Neural Style Transfer for Synthesising a Dataset of Ancient Egyptian Hieroglyphs
Lewis Matheson Creed
TL;DR
This work demonstrates that Neural Style Transfer can be used as an effective data augmentation method to generate a large NST-based dataset from a digital hieroglyph typeface, addressing data scarcity in ancient Egyptian ML tasks. By pairing a real-world G17 style set with the J-Sesh content typeface, the NST pipeline produces 175 variations across 34 classes, enabling GlyphNet to achieve near-perfect intra-dataset accuracy ($~$0.99) and strong transferability to real hieroglyph images (G17, $~0.74$ accuracy). The NST-trained models outperform non-augmented font baselines and perform comparably to state-of-the-art real-data models on transfer tests, highlighting NST as a practical data augmentation strategy for low-resource scripts.
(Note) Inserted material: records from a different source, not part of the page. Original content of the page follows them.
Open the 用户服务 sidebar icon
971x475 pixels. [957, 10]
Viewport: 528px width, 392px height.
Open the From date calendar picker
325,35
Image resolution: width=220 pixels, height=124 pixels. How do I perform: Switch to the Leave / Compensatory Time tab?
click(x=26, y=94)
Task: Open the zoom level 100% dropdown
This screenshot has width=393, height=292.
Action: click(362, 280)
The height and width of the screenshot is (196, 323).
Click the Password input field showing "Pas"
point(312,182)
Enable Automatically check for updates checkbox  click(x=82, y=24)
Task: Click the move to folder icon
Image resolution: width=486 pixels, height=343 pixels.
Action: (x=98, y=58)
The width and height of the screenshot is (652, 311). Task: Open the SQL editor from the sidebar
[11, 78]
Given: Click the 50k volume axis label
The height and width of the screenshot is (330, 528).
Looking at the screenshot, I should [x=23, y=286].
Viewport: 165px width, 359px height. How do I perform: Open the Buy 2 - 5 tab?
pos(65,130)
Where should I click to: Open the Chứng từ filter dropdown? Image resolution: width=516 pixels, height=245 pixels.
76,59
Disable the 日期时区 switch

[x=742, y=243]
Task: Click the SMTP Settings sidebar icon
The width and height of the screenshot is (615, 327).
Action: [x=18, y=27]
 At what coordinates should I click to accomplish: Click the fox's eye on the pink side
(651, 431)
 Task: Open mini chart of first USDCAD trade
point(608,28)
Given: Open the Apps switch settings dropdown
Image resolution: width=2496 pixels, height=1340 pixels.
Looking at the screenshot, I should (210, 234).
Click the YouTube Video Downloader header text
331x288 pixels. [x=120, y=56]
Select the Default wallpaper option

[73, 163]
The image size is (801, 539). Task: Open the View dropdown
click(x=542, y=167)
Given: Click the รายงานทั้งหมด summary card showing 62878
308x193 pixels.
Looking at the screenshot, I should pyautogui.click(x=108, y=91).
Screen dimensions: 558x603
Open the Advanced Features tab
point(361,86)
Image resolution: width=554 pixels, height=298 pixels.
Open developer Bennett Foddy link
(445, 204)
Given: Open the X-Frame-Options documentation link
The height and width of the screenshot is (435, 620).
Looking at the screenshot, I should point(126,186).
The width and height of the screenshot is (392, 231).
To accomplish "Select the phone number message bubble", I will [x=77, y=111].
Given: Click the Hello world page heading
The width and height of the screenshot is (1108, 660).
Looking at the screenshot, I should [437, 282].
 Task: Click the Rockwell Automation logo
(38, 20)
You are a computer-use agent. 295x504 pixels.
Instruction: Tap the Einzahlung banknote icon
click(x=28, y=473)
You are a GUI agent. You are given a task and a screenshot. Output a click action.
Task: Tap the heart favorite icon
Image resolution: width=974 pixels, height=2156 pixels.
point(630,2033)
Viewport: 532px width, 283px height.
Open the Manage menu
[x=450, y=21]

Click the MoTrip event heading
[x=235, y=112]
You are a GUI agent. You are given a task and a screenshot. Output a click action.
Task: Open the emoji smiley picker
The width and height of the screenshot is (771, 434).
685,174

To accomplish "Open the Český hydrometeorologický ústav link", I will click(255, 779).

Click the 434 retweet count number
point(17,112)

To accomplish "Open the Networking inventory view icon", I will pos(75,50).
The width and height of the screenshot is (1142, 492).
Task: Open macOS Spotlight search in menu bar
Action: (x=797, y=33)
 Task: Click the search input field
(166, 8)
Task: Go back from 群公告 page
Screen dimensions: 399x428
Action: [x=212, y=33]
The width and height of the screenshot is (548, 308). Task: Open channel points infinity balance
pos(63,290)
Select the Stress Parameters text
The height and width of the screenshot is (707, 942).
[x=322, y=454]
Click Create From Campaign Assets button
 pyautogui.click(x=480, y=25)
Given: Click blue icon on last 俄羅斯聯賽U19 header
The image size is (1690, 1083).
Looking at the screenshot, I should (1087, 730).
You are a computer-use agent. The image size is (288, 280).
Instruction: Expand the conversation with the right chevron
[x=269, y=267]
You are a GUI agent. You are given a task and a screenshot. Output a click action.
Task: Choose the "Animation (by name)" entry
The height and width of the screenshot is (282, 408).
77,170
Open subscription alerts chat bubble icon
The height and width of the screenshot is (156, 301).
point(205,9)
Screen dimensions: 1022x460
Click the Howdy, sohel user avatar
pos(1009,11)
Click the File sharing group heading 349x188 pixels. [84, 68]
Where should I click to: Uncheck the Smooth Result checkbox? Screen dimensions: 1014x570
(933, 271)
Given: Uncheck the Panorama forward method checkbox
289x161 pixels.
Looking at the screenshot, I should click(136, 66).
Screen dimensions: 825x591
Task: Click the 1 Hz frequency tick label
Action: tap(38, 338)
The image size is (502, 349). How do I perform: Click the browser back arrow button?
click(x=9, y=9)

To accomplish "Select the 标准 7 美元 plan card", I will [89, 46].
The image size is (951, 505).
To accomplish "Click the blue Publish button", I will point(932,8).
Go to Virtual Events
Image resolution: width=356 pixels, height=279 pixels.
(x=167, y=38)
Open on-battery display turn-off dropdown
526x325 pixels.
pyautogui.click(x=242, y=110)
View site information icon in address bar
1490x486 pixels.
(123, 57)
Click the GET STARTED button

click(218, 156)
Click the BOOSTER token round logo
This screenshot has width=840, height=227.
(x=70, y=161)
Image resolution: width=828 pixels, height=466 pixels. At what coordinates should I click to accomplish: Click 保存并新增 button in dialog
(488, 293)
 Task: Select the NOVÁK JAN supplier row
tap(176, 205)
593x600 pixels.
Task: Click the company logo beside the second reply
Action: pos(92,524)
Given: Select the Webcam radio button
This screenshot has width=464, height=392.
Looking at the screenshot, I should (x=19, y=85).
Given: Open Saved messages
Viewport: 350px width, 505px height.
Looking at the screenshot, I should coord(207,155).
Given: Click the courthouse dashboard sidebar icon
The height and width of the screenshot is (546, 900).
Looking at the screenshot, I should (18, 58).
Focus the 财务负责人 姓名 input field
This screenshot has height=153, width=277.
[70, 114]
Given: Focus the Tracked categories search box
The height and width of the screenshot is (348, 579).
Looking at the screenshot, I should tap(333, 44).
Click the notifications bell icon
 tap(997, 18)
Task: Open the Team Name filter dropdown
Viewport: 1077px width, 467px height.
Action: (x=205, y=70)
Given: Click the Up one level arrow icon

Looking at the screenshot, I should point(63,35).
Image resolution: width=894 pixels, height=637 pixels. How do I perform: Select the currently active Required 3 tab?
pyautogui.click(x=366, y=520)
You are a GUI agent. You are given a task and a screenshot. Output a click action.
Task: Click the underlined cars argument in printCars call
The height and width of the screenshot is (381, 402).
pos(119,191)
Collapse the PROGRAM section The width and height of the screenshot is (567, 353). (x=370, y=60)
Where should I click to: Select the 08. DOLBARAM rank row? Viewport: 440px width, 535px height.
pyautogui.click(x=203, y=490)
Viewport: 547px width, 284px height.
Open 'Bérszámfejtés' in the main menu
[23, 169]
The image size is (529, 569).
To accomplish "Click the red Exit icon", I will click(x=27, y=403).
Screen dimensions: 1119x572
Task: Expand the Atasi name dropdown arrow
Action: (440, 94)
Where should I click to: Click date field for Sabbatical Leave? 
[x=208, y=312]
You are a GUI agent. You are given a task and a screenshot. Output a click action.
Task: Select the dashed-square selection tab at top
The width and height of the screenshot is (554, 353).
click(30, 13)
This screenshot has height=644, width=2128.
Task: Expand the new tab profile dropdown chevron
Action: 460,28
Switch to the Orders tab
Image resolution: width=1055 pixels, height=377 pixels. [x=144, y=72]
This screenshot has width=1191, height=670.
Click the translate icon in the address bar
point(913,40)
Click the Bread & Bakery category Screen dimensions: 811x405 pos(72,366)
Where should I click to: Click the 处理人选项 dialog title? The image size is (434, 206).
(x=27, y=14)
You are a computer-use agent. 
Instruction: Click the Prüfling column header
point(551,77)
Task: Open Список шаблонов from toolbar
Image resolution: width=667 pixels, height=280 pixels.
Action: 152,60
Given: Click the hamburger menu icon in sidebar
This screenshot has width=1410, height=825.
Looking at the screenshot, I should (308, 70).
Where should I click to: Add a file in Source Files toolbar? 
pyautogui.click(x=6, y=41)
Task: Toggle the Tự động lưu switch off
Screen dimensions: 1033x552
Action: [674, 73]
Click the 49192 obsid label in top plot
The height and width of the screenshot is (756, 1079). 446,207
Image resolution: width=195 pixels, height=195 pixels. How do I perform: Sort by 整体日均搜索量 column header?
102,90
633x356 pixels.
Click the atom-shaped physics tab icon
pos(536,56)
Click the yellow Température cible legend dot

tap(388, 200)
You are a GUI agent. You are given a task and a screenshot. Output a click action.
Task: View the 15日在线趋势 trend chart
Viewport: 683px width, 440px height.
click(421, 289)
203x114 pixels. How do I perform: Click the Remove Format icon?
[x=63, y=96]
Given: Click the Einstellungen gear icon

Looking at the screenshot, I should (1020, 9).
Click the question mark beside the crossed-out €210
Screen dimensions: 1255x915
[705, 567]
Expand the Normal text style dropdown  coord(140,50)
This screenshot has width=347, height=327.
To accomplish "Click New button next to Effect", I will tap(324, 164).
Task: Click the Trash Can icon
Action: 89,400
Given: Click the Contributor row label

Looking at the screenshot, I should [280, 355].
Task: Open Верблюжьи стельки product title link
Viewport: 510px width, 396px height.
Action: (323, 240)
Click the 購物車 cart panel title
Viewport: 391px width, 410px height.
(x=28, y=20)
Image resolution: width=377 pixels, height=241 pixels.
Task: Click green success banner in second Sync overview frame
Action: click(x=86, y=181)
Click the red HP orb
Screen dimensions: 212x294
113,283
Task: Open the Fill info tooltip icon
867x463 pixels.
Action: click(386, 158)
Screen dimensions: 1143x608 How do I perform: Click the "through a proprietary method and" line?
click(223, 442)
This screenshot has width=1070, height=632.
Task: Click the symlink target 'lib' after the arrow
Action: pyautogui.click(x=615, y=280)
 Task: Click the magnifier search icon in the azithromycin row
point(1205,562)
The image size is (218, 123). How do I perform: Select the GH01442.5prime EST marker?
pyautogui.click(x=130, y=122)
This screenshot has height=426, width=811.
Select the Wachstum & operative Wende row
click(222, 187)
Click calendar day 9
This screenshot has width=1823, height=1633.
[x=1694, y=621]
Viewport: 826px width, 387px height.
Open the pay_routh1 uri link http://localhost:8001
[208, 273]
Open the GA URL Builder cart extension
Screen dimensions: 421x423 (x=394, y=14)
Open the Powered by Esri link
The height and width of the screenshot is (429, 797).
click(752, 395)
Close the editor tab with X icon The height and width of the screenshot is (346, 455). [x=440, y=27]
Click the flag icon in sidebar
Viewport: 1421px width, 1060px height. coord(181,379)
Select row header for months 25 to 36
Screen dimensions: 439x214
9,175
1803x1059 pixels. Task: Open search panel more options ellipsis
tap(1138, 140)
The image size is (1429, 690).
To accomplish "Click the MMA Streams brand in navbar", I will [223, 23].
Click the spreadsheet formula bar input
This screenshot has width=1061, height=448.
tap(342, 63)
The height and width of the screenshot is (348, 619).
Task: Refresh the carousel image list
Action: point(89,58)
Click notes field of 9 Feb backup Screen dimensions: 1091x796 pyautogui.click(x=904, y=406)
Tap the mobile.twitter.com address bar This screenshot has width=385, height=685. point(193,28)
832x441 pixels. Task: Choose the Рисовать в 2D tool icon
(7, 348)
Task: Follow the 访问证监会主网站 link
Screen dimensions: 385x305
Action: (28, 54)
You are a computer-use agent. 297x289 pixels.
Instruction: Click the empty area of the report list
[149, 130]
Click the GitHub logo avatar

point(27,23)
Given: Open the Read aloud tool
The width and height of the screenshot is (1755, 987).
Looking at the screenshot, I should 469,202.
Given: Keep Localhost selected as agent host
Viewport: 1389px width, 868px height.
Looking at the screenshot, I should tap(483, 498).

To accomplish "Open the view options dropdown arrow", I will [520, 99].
The study also discusses limitations (burn-in artifacts, hyper-parameter sensitivity) and outlines future work to cover all Gardiner signs and broader styles, potentially enabling open Benchmark datasets for ancient Egyptian hieroglyphs.”
Abstract
The limited availability of training data for low-resource languages makes applying machine learning techniques challenging. Ancient Egyptian is one such language with few resources. However, innovative applications of data augmentation methods, such as Neural Style Transfer, could overcome these barriers. This paper presents a novel method for generating datasets of ancient Egyptian hieroglyphs by applying NST to a digital typeface. Experimental results found that image classification models trained on NST-generated examples and photographs demonstrate equal performance and transferability to real unseen images of hieroglyphs.